All three groups have now grown to carve out their own successful niches, so there would be less to gain from us running a similar programme today. Yet I’d heartily recommend it to young studios as a way of picking up business insights.
Fast-forward to the present day and new examples of the industry’s hunger for collaboration are popping up all the time. A fortnight ago Design Week led with a news piece about Callum Lumsden going solo to establish a new consultancy forged on collaboration with other experts (DW 6 January). Over in East London, the Open Studio collective is gaining column inches for its collaborative approach. Its studio network also gives it the opportunity to share, critique and discuss – not only project work, but also, crucially, business practices.

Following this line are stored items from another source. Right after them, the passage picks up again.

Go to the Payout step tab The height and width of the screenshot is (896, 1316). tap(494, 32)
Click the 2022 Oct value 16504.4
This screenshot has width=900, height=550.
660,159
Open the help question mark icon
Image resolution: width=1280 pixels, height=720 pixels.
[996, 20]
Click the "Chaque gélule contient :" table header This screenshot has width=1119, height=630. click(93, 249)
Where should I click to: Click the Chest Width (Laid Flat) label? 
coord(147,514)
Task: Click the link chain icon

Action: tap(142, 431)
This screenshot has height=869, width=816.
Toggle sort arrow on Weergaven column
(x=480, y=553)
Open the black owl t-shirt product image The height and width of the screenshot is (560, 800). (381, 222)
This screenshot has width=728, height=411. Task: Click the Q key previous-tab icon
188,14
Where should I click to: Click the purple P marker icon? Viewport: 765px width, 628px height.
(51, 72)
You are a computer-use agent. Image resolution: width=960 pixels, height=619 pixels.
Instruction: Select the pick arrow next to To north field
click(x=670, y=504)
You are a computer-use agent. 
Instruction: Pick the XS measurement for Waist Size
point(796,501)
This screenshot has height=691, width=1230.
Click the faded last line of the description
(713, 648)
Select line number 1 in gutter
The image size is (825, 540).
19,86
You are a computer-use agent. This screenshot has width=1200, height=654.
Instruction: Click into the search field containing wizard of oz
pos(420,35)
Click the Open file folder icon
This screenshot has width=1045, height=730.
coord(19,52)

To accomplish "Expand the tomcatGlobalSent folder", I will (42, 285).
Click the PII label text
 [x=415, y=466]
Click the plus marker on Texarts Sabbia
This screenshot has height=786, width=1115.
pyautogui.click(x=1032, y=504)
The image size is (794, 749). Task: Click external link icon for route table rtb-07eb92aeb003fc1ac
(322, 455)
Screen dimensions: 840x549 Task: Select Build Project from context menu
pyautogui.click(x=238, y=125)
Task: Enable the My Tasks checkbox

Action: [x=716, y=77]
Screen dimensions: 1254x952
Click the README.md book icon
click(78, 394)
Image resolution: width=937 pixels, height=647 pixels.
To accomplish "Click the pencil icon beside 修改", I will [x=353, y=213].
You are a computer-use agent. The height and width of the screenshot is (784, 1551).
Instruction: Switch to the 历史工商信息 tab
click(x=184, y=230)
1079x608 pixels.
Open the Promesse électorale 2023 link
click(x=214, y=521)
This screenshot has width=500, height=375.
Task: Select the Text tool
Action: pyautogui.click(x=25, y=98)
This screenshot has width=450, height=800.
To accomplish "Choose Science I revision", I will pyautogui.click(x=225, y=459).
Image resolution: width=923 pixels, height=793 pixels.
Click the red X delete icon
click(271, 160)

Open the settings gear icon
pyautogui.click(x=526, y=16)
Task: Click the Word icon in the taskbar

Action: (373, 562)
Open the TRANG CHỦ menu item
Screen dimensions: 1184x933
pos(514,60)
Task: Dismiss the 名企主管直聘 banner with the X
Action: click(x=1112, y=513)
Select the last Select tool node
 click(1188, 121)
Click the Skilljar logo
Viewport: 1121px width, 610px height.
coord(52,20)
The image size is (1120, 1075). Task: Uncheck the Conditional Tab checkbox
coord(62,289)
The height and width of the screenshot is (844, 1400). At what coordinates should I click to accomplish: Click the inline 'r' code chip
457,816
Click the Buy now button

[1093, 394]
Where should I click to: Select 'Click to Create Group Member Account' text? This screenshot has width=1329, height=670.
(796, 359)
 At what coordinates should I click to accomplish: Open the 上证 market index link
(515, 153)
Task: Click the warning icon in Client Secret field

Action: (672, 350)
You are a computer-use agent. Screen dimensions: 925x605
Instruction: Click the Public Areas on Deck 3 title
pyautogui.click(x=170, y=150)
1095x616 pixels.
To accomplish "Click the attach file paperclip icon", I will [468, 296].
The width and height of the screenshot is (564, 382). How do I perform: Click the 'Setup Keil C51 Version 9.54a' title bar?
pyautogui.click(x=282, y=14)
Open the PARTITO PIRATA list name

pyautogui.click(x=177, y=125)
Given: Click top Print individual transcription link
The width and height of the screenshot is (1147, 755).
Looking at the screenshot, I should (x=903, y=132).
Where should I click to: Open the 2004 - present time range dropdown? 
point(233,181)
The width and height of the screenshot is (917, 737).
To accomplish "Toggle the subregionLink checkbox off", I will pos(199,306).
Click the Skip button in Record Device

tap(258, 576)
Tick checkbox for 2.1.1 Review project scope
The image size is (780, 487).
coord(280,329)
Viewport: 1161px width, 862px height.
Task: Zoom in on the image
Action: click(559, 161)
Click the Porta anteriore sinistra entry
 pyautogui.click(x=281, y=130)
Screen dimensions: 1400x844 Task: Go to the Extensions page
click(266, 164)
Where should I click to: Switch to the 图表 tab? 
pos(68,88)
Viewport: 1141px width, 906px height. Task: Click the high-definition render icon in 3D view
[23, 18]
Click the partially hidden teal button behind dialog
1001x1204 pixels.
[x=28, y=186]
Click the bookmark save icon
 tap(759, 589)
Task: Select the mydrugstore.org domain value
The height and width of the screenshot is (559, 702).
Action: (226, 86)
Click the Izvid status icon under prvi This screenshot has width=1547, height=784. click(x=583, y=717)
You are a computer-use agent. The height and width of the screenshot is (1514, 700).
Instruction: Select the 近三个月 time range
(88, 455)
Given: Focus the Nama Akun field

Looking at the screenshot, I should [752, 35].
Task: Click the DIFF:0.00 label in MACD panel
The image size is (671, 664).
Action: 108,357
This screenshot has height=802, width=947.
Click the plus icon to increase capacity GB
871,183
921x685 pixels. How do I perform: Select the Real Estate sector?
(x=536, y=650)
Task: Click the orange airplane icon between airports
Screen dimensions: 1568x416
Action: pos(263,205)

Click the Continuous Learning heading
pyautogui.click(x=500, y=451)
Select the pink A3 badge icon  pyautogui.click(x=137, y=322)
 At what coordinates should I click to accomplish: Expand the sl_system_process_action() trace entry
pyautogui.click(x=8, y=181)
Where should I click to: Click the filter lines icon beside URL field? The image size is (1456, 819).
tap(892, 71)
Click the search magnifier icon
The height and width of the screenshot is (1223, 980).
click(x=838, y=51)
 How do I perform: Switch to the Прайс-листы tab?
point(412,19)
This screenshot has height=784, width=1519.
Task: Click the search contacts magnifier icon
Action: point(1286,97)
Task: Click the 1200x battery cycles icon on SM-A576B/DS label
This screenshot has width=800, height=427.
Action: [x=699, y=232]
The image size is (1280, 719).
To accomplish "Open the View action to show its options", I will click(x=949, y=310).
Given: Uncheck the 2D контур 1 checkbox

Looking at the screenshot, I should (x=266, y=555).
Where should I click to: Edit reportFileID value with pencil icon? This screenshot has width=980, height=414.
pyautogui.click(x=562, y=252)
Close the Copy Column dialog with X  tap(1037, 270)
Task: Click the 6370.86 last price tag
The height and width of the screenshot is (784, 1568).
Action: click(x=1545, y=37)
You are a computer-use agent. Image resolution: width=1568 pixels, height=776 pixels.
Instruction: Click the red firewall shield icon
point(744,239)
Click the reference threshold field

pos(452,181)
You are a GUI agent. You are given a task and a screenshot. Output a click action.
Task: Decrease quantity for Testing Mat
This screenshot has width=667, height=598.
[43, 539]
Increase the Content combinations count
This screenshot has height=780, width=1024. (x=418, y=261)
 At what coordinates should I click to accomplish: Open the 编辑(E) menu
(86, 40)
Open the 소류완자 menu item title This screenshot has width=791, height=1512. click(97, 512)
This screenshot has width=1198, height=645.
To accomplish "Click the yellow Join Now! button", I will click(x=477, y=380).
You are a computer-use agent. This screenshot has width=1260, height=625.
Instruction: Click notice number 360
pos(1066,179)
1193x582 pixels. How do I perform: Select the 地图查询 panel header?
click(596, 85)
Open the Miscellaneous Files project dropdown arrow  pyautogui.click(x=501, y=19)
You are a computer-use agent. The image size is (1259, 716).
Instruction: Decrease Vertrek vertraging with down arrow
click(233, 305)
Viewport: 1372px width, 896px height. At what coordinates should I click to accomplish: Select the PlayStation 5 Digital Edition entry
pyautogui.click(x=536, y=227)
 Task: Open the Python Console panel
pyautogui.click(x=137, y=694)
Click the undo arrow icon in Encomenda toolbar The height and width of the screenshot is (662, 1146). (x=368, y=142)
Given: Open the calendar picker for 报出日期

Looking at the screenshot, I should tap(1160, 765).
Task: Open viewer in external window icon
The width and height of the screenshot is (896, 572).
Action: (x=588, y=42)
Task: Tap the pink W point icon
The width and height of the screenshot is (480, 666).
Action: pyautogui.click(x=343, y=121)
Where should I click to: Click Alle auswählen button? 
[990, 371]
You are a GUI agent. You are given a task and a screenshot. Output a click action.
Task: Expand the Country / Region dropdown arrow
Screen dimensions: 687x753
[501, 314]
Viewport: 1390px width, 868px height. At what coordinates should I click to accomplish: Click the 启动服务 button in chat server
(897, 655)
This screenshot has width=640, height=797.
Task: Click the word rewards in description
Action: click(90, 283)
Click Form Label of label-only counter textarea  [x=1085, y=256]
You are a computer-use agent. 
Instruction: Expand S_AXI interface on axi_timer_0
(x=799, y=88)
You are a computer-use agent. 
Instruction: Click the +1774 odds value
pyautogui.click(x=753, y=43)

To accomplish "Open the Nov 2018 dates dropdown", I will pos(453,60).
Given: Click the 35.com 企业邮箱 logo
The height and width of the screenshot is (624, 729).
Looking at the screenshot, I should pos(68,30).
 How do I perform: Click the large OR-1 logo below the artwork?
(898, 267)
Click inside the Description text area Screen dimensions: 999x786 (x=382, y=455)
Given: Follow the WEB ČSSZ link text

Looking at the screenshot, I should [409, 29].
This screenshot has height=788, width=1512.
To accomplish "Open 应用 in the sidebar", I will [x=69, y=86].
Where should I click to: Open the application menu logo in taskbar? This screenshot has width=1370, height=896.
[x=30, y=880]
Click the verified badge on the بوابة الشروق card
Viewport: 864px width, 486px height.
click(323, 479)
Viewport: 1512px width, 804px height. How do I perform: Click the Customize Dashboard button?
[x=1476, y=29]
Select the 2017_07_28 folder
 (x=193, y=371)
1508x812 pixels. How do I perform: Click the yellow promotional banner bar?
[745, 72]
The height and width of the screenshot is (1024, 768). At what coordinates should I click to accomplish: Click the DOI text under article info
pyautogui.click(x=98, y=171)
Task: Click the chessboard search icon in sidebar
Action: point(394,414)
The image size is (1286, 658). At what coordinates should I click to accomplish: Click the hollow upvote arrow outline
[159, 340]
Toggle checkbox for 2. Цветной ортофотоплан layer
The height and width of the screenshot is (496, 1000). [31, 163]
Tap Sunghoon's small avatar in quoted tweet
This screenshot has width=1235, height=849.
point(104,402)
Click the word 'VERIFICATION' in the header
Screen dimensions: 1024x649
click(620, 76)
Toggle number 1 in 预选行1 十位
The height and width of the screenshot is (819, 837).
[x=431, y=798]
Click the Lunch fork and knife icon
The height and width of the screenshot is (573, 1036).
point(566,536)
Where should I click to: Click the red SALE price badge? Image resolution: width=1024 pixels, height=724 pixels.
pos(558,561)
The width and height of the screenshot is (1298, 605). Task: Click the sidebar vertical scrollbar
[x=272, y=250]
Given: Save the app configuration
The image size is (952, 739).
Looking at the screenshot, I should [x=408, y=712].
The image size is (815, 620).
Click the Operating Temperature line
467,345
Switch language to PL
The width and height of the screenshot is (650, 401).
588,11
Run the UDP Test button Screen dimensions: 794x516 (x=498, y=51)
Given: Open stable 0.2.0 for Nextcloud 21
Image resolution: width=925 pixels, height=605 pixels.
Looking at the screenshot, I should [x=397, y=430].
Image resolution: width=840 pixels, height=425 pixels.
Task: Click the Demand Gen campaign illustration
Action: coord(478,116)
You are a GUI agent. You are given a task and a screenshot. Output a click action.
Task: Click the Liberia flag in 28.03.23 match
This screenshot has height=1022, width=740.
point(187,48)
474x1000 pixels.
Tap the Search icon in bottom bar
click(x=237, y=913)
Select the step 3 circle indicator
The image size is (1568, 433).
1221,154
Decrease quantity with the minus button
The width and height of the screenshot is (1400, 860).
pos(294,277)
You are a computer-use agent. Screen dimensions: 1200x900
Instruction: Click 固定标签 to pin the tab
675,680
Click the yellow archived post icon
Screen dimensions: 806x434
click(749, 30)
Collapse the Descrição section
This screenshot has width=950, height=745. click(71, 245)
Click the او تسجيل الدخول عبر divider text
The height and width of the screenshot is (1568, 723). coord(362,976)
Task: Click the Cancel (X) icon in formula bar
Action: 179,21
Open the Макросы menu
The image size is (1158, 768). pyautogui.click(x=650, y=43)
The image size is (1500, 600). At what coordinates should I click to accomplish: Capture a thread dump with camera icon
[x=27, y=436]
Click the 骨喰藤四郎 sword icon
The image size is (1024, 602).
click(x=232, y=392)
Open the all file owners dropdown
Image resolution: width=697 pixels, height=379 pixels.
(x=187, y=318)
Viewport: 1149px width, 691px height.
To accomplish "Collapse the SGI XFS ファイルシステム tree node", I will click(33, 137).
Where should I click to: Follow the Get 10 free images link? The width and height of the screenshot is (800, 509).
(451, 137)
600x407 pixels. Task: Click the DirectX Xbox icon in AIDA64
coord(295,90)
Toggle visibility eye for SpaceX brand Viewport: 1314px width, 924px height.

The point is, collaboration is a many-faceted thing. It might extend to the sharing of projects, where design consultancies too large to handle a smaller brief will pass it over to a leaner studio that can profitably turn it around.
It may mean working closely alongside similar consultancies on a brand – as seen in the muchadmired rosters of Land Securities and British Heart Foundation. Or it could involve any number of other ways of working together to share knowledge and insight. With a bit of experimentation, it could work for you.
Because whether we’re working alongside copywriters, illustrators, Web developers, strategic consultants or other design studios, collaboration is at the heart of what we do, so we need to get better at it. And ultimately, when the economic clouds do eventually begin to disperse, the collaborative skills we’ve picked up in the meantime can only help us improve at forging the trust, dialogue, support and shared ambitions that are essential for our most important collaborative relationships – the ones with our clients.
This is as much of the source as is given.